No dice with patches containing copy information, though. We would need
to perform the copy _before_ applying the patch itself and we have no
infrastructure for that (so far it has been enough to do the
git-specific stuff after applying the patch itself).

-- 
				Petr "Pasky" Baudis
Stuff: http://pasky.or.cz/
Right now I am having amnesia and deja-vu at the same time.  I think
I have forgotten this before.

^ permalink raw reply

* Re: Following renames
From: Petr Baudis @ 2006-03-26 19:14 UTC (permalink / raw)
  To: Linus Torvalds; +Cc: Ryan Anderson, git
In-Reply-To: <Pine.LNX.4.64.0603260829550.15714@g5.osdl.org>

Dear diary, on Sun, Mar 26, 2006 at 06:33:13PM CEST, I got a letter
where Linus Torvalds <torvalds@osdl.org> said that...
> If you do
> 
> 	git-rev-list --parents --remove-empty $REV -- $filename
> 
> then you'll get the whole history for that filename. When it ends, you 
> know the file went away, and then you do basically _one_ "where the hell 
> did it go" thing.
> 
> And yes, it's not git-ls-tree (unless you only want to follow pure 
> renames), it's actually one "git-diff-tree -M $lastrev". Then you just 
> continue with the new filename (and do another "git-rev-list" until you 
> hit the next rename).

I wrote a long rant but then it all suddenly fit together and I have now
an idea how to implement it reasonably elegantly.

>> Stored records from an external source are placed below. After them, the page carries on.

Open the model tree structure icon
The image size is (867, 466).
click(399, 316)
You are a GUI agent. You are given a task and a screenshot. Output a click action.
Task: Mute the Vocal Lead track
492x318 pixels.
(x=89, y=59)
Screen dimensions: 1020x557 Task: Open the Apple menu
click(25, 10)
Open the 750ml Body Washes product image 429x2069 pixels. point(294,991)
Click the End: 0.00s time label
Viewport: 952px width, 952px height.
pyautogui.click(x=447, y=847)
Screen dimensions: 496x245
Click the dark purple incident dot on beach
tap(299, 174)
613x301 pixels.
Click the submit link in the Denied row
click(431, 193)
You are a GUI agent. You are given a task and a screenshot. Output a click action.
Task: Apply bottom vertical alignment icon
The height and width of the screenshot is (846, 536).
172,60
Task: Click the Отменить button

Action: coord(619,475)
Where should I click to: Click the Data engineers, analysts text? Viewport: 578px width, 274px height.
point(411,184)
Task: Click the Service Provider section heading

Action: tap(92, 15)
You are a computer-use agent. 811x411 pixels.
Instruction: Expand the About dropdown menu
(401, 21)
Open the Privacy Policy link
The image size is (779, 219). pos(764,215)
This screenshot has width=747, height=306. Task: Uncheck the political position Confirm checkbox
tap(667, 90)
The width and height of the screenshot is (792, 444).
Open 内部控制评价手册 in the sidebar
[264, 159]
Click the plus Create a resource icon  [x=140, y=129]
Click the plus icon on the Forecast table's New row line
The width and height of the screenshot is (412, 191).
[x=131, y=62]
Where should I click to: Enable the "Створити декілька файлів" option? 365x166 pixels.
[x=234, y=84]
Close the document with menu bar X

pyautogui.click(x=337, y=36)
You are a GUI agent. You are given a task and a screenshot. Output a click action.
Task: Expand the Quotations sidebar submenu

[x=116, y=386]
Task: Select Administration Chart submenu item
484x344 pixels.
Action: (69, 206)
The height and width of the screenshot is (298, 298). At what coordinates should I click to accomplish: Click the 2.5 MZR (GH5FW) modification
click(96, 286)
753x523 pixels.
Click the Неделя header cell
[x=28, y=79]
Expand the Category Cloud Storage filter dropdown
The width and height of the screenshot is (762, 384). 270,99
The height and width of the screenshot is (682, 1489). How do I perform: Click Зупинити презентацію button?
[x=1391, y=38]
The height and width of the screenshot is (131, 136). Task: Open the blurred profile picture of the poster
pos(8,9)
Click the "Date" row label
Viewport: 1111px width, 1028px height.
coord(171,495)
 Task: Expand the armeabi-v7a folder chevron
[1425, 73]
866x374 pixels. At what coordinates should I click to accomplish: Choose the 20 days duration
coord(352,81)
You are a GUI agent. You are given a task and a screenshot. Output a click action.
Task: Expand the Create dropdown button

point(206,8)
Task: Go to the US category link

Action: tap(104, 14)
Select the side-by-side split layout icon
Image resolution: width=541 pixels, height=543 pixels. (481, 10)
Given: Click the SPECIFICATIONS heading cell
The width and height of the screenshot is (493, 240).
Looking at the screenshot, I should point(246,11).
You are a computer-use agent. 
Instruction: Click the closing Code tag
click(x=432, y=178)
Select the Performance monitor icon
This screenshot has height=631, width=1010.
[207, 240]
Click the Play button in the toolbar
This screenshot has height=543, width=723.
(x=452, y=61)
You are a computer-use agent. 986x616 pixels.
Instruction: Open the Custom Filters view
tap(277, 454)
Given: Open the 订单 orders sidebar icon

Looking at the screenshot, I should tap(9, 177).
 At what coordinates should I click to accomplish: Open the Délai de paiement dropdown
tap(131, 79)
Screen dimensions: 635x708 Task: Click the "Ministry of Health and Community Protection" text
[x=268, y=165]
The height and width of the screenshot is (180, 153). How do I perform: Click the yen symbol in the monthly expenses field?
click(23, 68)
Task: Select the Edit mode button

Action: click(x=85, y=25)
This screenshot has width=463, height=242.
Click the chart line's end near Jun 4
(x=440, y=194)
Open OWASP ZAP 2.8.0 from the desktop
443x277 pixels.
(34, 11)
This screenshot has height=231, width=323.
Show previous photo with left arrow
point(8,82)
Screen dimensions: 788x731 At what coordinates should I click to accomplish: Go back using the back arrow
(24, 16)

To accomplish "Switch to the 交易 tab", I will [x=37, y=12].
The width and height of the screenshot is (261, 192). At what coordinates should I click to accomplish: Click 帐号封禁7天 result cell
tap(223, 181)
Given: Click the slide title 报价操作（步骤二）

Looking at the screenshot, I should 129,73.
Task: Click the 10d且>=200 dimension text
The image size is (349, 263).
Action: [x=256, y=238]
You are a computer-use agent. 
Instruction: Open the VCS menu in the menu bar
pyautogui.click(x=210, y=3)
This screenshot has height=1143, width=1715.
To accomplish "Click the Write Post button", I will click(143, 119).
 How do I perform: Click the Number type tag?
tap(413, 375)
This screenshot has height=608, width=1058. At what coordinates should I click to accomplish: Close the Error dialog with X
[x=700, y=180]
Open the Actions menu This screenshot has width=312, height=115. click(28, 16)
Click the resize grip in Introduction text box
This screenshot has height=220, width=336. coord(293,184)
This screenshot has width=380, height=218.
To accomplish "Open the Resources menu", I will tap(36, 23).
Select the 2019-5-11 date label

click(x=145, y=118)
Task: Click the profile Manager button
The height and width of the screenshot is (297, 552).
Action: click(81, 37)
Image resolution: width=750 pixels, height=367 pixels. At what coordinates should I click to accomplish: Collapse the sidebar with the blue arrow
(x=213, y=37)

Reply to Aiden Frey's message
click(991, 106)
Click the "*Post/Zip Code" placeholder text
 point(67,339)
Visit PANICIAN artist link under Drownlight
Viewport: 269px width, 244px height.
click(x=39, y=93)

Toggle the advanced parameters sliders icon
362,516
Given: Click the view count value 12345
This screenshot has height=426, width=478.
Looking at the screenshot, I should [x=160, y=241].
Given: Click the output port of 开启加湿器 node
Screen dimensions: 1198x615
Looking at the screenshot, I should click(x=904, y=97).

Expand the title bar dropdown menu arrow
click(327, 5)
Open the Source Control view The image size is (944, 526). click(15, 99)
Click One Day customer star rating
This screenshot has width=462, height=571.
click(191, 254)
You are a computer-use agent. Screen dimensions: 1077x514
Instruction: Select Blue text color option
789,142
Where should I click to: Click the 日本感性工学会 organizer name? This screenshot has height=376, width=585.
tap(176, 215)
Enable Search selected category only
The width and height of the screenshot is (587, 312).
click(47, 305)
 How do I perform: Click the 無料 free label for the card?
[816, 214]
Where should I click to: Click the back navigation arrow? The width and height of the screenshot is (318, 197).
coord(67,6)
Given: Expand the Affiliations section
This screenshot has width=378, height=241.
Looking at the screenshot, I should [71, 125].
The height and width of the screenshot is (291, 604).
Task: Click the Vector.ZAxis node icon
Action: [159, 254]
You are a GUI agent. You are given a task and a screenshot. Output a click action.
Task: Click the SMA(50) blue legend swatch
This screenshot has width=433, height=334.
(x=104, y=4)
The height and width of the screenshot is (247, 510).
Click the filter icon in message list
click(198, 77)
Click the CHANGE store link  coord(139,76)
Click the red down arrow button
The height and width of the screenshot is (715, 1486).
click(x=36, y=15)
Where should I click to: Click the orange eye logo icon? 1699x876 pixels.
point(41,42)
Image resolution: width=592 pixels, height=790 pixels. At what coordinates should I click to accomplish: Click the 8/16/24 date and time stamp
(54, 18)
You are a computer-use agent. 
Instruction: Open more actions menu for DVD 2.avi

So only a bugreport remains:

My current target is to support this tree (letters are filenames,
numbers are commit ids; I'll translate any git output to those digits):

    2    4
    b -- d
1 /        \ 6
a            d
  \ 3    5 /
    c -- d

With the commits created in the numerical order (so log shows
1,2,3,4,5,6, and my target is cg-log d showing the same output). If
anyone wants the sample history, it's at

	http://pasky.or.cz/~xpasky/renametree1.git/

Curiously, git-rev-list does something totally strange when trying to
list per-file history at this point:

	$ git-rev-list HEAD -- d
	4

Huh? (It should list 6, 5, 4 instead.)

I worked it around by recording a change in d in the merge 6:

	http://pasky.or.cz/~xpasky/renametree2.git/

	$ git-rev-list --parents --remove-empty HEAD -- d
	6 4 5
	5
	4

Which is the expected output.

-- 
				Petr "Pasky" Baudis
Stuff: http://pasky.or.cz/
Right now I am having amnesia and deja-vu at the same time.  I think
I have forgotten this before.

^ permalink raw reply

* Re: Following renames
From: Marco Costalba @ 2006-03-26 19:22 UTC (permalink / raw)
  To: Linus Torvalds; +Cc: Jakub Narebski, git
In-Reply-To: <Pine.LNX.4.64.0603260947100.15714@g5.osdl.org>

On 3/26/06, Linus Torvalds <torvalds@osdl.org> wrote:
>
>
> So wouldn't it be _much_ nicer to have a "graphical git-whatchanged",
> where you just delve deeper (and you don't even look at the whole file
> like git-whatchanged does, but you ask for a very particular region).
>
> Ie, what I imagine would be something gitk/qgit like, where you see the
> file content, select a line or two (or a whole function), and it goes back
> in history and shows you the last diff that changed that
> line/two/function. We can do that EFFICIENTLY. Much more efficiently than
> git-annotate, in fact. And then when you see the diff, you might say "I'm
> not interested in this one, that was just a re-indent" and then continue
> back.
>
> THAT is the kind of graphical tool I'd want. And dammit, it should even be
> _easy_. I'm just a total clutz myself when it comes to doing things like
> QT or nice tcl/tk text-panes, and this really does have to be visual,
> since the whole point is that "select text" and interactive part.
>
> So if somebody wants to be a hero, and feels comfortable with those kinds
> of things, this really should be a fairly straightforward thing to do (it
> would be useful even without rename detection or data movement detection,
> but it's also something where you really _could_ do efficient data
> movement detection by just looking at the "whole diff" when something
> changed in that small area).
>

I am a thousand miles away from being an hero (and glad of it), but....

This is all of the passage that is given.